(Activity): Check each line of the data, and copy those where "panel" appears.

Saved entries:
==================================================

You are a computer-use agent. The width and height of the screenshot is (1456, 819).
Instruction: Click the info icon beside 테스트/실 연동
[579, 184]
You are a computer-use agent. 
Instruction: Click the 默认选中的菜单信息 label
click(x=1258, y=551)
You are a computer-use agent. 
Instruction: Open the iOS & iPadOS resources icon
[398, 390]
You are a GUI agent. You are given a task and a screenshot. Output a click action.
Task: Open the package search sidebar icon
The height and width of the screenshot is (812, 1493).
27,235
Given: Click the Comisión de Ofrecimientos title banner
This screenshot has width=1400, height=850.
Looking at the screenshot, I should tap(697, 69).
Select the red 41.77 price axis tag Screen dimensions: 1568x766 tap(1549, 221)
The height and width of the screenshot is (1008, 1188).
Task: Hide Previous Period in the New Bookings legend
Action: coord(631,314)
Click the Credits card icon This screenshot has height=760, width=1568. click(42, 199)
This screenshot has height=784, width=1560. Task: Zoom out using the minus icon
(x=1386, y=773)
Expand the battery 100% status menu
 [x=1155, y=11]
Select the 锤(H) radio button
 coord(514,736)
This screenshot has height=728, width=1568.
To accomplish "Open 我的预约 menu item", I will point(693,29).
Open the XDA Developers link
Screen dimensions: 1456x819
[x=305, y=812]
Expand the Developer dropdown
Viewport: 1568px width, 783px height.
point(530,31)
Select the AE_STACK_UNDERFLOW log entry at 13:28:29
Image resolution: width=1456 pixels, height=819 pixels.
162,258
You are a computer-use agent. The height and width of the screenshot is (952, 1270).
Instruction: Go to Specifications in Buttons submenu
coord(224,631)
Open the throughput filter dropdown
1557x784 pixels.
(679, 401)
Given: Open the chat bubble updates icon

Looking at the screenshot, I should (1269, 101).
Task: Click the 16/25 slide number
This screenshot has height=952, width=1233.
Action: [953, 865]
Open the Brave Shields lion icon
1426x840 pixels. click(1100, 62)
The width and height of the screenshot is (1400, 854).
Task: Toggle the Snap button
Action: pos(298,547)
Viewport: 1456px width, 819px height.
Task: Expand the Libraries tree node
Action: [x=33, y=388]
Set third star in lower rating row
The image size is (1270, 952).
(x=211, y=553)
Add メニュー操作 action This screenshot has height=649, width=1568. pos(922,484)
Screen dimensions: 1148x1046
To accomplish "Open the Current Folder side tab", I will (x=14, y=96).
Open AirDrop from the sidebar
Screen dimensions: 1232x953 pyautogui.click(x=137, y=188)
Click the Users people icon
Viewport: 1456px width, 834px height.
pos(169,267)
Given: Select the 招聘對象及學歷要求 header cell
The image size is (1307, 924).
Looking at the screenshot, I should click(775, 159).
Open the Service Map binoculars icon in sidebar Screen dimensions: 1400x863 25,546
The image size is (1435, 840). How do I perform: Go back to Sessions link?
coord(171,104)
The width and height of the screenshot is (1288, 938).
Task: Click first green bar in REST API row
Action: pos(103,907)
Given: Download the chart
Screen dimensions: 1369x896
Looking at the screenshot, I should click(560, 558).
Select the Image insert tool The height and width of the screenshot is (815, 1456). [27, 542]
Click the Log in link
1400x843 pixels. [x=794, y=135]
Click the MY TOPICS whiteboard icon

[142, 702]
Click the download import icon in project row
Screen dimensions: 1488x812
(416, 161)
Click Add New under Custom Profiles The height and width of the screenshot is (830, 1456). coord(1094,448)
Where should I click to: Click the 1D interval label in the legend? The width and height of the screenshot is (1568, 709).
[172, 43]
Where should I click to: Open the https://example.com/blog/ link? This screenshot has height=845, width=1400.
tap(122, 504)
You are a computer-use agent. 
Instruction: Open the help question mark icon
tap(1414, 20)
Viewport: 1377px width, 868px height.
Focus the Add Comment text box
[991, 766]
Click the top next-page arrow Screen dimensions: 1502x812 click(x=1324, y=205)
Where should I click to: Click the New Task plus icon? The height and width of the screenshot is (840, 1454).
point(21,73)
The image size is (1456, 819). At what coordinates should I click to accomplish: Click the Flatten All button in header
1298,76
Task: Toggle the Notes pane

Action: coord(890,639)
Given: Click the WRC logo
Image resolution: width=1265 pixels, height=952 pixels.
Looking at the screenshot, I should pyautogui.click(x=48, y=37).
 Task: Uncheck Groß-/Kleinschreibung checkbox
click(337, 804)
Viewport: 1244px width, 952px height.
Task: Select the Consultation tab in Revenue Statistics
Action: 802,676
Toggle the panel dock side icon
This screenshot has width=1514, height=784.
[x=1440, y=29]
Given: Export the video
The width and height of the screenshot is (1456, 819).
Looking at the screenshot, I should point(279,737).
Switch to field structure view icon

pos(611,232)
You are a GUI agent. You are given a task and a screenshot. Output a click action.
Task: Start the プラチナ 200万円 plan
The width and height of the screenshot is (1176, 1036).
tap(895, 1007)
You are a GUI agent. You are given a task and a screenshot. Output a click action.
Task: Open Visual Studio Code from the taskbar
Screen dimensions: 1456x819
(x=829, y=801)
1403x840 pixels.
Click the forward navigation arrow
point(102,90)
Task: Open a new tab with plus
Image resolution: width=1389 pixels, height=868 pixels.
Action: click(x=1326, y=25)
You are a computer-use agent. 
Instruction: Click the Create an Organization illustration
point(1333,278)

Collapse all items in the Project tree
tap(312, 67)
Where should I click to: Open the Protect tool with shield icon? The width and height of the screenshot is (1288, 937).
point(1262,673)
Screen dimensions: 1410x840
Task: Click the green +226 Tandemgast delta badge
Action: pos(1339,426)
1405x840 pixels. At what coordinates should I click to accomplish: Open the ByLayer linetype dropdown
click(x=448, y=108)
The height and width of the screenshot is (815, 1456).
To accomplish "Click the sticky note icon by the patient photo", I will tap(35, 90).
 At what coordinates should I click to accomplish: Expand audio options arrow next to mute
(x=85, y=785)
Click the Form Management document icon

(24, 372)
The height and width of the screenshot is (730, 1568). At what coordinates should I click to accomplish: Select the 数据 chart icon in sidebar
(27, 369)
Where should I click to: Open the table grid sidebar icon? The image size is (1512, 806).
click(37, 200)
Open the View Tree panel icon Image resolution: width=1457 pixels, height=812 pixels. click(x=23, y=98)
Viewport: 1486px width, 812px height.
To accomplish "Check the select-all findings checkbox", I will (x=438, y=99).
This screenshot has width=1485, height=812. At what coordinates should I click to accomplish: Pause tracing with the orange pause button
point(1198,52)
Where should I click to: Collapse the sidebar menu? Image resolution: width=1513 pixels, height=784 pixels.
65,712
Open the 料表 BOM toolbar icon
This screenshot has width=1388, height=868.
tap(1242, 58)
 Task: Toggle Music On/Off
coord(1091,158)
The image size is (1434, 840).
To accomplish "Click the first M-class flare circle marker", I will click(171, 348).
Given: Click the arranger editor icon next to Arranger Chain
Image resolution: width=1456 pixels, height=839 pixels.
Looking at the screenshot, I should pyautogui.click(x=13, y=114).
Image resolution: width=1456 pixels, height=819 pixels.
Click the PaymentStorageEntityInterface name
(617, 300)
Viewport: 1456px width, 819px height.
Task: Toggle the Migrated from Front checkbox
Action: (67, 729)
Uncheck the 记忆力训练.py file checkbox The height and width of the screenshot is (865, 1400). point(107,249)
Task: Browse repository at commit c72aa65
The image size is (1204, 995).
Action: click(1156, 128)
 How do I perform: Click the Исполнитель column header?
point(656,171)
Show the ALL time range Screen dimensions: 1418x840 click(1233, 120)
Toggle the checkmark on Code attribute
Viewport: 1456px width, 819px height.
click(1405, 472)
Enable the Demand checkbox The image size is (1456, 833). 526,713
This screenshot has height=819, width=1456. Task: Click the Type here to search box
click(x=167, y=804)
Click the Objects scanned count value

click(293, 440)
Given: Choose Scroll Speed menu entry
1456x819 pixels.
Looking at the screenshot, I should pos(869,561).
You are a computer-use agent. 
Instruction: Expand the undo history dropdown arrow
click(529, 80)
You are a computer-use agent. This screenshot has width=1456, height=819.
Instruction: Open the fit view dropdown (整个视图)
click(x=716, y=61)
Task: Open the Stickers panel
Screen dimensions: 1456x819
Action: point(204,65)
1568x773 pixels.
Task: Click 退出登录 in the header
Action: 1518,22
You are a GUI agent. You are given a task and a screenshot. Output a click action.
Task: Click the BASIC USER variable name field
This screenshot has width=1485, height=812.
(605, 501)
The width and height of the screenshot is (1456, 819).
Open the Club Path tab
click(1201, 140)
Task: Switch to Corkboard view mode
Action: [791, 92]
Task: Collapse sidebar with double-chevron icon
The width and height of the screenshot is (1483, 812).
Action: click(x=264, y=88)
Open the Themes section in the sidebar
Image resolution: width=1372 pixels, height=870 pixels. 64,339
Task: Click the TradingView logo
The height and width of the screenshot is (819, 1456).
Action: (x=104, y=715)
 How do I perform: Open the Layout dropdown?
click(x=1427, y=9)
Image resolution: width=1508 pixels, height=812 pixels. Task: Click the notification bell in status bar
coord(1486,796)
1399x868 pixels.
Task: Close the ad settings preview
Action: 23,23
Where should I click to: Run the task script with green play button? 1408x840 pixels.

==================================================

(Your solution):
Toggle the panel dock side icon
Open the View Tree panel icon Image resolution: width=1457 pixels, height=812 pixels. click(x=23, y=98)
Task: Open the Stickers panel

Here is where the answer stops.